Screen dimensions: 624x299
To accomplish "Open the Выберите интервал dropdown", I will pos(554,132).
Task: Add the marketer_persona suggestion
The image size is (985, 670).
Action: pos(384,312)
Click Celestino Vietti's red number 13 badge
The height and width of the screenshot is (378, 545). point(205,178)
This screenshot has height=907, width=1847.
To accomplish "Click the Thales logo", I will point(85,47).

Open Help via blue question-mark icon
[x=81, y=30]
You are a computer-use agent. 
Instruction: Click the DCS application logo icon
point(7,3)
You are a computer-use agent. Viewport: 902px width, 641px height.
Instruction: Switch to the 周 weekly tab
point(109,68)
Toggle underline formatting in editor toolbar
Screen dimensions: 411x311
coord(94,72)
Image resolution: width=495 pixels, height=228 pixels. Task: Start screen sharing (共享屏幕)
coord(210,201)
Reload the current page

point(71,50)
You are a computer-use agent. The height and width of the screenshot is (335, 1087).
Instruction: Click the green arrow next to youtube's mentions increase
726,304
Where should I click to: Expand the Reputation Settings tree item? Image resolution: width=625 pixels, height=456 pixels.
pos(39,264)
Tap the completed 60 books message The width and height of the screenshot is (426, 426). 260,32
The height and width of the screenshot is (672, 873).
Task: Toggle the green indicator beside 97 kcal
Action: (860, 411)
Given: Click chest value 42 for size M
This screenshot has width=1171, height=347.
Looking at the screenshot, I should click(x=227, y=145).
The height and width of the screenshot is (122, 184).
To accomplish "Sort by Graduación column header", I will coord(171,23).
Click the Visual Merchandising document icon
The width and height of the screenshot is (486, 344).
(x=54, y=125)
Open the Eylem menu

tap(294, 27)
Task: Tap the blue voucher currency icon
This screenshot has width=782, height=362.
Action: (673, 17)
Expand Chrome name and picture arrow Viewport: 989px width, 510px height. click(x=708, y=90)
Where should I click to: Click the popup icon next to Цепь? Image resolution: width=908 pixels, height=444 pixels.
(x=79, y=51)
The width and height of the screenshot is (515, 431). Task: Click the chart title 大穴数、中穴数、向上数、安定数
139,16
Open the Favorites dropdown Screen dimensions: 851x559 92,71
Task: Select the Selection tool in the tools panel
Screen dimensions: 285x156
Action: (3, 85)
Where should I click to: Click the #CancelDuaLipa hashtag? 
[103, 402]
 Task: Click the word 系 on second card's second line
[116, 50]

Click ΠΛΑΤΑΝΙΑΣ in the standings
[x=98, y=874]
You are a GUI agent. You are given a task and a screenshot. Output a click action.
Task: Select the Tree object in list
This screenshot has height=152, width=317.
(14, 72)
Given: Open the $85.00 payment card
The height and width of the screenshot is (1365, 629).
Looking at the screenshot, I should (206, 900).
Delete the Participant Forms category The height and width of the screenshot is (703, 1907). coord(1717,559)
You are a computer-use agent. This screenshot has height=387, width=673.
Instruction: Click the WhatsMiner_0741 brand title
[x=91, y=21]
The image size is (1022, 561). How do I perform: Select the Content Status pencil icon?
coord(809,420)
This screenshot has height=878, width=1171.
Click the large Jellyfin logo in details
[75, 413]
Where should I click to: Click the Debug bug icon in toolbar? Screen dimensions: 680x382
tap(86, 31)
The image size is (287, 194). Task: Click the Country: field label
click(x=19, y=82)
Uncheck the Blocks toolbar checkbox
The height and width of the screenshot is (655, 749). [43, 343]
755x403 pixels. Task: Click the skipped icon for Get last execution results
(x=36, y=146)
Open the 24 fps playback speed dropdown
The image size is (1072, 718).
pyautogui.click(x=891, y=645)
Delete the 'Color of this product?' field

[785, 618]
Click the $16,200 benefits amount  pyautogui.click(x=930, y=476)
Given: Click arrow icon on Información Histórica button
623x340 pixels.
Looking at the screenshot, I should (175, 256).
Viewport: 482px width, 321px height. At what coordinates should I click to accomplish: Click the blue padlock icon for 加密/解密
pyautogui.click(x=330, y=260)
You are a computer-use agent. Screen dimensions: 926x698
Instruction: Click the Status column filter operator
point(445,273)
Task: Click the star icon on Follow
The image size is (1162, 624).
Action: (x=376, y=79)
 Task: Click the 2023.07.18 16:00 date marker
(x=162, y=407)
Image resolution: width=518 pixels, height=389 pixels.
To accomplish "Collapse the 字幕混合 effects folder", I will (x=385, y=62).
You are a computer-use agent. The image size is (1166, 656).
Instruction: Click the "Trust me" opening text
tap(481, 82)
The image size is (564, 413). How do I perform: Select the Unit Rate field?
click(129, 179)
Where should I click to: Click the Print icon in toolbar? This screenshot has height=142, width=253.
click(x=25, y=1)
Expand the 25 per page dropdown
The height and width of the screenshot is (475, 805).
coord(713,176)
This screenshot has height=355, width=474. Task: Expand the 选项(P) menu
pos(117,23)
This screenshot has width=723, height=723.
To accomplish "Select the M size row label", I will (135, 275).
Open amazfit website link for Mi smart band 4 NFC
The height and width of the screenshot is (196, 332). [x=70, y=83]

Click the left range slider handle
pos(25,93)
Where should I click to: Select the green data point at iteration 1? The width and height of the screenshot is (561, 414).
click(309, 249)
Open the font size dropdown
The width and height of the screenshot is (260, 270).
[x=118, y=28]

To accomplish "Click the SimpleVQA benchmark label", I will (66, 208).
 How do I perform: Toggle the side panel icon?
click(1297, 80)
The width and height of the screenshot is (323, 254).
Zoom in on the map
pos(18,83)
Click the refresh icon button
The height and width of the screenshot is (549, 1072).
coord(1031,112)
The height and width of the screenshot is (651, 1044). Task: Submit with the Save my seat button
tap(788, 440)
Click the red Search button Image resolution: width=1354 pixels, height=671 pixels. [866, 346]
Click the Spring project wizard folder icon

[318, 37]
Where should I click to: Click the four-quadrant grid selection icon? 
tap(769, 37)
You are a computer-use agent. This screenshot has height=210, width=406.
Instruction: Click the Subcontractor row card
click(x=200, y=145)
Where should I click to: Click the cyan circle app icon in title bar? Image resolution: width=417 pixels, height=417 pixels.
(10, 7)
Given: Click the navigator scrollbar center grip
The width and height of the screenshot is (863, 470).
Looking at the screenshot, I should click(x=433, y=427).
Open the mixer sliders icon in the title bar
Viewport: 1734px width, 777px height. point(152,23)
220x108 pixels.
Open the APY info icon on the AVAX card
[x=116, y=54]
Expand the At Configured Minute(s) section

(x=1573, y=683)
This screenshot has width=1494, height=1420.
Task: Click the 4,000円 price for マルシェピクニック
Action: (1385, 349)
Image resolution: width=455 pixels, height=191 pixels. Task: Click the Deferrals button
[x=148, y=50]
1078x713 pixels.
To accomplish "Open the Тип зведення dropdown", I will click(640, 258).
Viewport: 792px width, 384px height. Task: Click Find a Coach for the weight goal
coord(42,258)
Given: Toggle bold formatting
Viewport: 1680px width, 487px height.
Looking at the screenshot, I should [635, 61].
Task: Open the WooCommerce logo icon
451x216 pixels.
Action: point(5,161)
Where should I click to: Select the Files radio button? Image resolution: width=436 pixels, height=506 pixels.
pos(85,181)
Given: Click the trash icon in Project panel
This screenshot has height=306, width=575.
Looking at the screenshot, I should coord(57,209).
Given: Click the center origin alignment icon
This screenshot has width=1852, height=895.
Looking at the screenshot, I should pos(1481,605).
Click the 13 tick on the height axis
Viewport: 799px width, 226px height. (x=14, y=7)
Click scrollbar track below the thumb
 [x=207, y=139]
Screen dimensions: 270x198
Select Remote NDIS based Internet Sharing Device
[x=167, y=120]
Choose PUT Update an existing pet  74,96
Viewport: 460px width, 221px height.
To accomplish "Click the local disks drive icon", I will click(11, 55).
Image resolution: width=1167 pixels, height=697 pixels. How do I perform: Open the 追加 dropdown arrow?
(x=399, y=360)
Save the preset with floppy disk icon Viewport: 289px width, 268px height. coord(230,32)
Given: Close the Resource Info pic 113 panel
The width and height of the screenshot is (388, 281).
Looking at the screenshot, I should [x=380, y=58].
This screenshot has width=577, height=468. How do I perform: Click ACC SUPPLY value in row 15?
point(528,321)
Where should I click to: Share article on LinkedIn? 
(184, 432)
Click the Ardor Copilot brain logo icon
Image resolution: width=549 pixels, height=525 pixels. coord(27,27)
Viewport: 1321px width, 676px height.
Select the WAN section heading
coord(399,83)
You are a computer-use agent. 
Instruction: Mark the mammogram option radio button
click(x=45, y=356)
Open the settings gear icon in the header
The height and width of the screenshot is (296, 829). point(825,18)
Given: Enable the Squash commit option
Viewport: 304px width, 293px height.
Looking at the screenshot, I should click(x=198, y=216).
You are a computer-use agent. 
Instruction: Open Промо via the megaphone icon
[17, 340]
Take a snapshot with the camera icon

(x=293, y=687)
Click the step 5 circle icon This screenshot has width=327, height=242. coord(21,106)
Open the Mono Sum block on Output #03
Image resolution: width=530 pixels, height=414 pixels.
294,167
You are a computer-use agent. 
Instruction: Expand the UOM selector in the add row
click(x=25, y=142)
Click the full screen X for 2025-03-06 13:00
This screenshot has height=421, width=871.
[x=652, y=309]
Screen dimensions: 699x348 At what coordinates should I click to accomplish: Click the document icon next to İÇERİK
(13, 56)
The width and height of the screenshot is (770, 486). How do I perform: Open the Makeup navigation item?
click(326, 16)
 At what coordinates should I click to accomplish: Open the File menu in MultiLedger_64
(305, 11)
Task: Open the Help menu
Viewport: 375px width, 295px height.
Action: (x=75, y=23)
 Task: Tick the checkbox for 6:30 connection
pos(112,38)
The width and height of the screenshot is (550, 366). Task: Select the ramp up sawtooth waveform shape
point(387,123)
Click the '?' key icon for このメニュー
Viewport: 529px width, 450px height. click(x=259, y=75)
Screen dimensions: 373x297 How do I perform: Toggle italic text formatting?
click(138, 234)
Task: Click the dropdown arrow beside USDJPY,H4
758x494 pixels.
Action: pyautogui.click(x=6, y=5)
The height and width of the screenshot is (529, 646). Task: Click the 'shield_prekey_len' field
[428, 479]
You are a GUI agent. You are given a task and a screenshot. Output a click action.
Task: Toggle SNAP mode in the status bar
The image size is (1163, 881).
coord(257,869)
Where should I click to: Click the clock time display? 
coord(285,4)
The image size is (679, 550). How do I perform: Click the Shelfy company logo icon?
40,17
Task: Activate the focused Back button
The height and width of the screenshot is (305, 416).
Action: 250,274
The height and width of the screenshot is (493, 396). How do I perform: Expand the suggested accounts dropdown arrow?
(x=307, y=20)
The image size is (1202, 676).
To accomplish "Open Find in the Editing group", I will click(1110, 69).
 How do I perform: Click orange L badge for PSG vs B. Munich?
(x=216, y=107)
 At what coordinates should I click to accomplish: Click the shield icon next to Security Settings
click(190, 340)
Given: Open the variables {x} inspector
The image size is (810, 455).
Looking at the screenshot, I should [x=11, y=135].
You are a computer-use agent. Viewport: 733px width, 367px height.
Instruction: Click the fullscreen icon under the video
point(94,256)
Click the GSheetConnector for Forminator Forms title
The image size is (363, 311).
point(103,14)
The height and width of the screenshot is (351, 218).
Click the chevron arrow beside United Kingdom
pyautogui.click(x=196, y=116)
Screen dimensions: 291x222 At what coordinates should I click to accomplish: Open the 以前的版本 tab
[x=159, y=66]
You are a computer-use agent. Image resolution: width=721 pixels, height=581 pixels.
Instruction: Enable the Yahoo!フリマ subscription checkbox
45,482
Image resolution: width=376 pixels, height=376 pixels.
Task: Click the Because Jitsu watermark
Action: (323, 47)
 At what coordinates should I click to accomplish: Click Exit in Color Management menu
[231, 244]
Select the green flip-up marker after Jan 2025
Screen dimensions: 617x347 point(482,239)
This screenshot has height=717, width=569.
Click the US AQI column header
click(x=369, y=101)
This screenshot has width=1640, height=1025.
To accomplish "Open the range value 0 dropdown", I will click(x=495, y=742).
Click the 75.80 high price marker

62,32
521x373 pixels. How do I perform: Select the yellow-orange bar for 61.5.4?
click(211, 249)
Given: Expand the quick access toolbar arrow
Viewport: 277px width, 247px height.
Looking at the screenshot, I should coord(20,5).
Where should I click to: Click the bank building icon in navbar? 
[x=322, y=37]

--- --- ---

Quote, word for word, every line starting at the one that contains "Viewport: 277px width, 247px height." and ending with the final line of the entries.

> Answer box:
Viewport: 277px width, 247px height.
Looking at the screenshot, I should coord(20,5).
Where should I click to: Click the bank building icon in navbar? 
[x=322, y=37]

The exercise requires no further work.